To find the volume of water, we must first calculate the total volume of the cuboidal box. Next, we need to calculate the total volume occupied by all 16 glass spheres. The volume of water will then be found by subtracting the total volume of the spheres from the total volume of the box.
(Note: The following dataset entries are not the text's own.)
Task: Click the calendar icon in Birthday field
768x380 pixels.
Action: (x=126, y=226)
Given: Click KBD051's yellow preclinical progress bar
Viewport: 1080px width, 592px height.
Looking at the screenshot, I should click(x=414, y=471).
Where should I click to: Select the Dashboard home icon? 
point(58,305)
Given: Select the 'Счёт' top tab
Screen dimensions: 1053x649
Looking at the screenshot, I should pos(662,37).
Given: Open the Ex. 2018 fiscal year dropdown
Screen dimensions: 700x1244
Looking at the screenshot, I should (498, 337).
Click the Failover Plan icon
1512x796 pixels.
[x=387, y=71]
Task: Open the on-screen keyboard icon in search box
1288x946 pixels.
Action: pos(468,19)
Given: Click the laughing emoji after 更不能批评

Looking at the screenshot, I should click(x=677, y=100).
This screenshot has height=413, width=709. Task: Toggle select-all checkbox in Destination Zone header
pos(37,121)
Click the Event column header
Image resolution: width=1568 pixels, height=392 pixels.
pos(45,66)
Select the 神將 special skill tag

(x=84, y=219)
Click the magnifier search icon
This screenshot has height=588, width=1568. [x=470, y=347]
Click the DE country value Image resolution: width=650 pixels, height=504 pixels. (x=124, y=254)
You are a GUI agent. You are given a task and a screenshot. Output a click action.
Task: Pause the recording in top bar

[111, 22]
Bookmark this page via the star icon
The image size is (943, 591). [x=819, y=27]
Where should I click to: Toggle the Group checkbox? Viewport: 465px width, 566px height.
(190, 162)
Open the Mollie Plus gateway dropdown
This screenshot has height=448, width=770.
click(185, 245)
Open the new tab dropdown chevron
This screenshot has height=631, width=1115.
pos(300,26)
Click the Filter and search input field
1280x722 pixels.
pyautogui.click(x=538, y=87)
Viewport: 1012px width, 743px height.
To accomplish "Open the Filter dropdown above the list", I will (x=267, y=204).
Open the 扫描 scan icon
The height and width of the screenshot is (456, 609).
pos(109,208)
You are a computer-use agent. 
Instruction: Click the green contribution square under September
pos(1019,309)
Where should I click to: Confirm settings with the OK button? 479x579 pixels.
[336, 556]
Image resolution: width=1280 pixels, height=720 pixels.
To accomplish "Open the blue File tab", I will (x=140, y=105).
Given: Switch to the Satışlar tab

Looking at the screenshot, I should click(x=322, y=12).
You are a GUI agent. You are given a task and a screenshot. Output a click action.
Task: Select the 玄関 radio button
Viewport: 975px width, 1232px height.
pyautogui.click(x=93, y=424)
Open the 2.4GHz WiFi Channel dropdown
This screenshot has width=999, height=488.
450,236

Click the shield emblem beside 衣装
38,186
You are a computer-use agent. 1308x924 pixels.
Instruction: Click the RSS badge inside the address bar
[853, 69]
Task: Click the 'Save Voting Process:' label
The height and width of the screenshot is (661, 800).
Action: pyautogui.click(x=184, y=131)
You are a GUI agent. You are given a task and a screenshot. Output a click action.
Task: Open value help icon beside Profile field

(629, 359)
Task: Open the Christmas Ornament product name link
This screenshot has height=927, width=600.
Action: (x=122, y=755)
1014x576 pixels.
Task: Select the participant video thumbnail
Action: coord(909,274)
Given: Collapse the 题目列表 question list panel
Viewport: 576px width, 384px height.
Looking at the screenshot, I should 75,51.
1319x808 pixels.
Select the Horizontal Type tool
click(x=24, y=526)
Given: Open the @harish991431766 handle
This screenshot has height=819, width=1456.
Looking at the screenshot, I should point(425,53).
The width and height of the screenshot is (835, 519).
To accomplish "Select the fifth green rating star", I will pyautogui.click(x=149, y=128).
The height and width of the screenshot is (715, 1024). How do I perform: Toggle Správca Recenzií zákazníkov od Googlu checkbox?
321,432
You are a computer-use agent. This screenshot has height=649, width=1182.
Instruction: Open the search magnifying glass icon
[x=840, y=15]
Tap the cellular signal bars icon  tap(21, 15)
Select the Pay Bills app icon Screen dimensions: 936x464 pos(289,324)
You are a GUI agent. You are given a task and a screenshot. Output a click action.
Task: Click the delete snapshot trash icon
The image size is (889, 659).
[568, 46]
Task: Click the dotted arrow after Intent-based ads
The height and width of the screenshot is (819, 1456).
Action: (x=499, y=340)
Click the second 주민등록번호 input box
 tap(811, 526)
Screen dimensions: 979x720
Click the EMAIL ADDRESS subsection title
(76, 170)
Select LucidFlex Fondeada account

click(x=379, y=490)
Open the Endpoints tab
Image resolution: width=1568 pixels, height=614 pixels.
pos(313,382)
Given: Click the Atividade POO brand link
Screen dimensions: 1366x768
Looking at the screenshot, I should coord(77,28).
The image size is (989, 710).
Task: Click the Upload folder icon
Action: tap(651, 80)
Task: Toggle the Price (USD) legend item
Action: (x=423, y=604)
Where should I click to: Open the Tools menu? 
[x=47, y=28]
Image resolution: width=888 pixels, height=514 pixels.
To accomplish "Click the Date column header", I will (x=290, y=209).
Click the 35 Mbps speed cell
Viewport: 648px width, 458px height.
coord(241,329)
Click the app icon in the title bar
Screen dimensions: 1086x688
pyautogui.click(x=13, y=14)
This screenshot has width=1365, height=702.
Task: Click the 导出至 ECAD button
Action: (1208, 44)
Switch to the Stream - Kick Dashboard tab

This is because the water fills the space within the box that is not occupied by the spheres.

**step3** Calculating the volume of the cuboidal box

The internal dimensions of the cuboidal box are given as length = 16 cm, width = 8 cm, and height = 8 cm.
The formula for the volume of a cuboid is Length × Width × Height.
Let's calculate the volume:
$$V_{box} = 16\;\mathrm{cm} \times 8\;\mathrm{cm} \times 8\;\mathrm{cm}$$
First, multiply the width and height: $$8 \times 8 = 64\;\mathrm{cm}^2$$.
Next, multiply this result by the length: $$16 \times 64\;\mathrm{cm}^3$$.
To perform the multiplication $$16 \times 64$$:
We can break down 64 into $$60 + 4$$:
$$16 \times 64 = 16 \times (60 + 4) = (16 \times 60) + (16 \times 4)$$
$$16 \times 60 = 960$$
$$16 \times 4 = 64$$
Now, add these two products: $$960 + 64 = 1024$$.
Therefore, the volume of the cuboidal box is $$1024\;\mathrm{cm}^3$$.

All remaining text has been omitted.